Exercise prompt: In the records below, the lines from the one with "You are a computer-use agent. Viewport: 329px" through the last are to be printed exactly, and nothing else.

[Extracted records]

[Start of Attachment]

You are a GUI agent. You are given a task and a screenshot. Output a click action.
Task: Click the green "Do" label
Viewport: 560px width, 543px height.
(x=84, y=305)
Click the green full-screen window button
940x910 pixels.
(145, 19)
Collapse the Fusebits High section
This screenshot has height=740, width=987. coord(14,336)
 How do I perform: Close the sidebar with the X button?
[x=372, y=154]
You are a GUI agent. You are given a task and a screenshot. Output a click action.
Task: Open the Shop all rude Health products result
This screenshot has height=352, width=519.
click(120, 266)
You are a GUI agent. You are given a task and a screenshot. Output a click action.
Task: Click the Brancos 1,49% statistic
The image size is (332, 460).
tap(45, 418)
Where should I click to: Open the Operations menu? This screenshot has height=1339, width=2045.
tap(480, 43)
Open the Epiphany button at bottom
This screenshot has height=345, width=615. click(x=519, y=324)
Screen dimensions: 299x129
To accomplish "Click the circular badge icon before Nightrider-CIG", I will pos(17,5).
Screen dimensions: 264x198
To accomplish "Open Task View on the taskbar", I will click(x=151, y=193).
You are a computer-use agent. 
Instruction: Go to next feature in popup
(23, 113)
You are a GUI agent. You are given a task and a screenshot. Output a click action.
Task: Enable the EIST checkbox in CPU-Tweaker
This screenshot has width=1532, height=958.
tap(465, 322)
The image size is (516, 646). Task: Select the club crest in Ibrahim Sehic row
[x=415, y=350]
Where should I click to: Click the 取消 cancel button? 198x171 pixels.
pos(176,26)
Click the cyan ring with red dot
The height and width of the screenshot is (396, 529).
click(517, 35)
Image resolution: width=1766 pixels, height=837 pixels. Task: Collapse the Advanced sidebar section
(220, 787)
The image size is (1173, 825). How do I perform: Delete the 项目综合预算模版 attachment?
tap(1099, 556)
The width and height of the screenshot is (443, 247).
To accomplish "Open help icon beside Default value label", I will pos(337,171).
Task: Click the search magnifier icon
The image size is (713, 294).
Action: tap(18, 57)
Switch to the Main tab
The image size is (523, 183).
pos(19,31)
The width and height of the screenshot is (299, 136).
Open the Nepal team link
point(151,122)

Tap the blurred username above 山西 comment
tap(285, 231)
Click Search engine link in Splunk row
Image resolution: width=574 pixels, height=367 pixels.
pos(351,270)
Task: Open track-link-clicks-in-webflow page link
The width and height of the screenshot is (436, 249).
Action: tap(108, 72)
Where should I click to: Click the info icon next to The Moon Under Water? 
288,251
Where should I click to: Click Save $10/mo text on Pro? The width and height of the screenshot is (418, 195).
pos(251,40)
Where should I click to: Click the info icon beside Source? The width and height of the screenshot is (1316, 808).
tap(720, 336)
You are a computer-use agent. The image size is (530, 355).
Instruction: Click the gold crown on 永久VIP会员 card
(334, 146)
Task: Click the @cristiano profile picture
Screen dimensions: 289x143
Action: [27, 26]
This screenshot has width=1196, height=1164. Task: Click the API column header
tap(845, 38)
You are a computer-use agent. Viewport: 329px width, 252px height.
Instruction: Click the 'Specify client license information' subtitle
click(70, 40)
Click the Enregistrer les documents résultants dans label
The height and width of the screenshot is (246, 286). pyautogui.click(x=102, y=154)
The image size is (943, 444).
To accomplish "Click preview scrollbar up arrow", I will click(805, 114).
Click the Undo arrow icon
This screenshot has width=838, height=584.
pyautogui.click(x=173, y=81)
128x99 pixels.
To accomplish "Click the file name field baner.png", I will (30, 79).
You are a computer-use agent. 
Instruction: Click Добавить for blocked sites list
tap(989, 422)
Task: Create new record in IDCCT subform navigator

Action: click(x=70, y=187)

[End of Attachment]

Answer below:
You are a computer-use agent. Viewport: 329px width, 252px height.
Instruction: Click the 'Specify client license information' subtitle
click(70, 40)
Click the Enregistrer les documents résultants dans label
The height and width of the screenshot is (246, 286). pyautogui.click(x=102, y=154)
The image size is (943, 444).
To accomplish "Click preview scrollbar up arrow", I will click(805, 114).
Click the Undo arrow icon
This screenshot has width=838, height=584.
pyautogui.click(x=173, y=81)
128x99 pixels.
To accomplish "Click the file name field baner.png", I will (30, 79).
You are a computer-use agent. 
Instruction: Click Добавить for blocked sites list
tap(989, 422)
Task: Create new record in IDCCT subform navigator

Action: click(x=70, y=187)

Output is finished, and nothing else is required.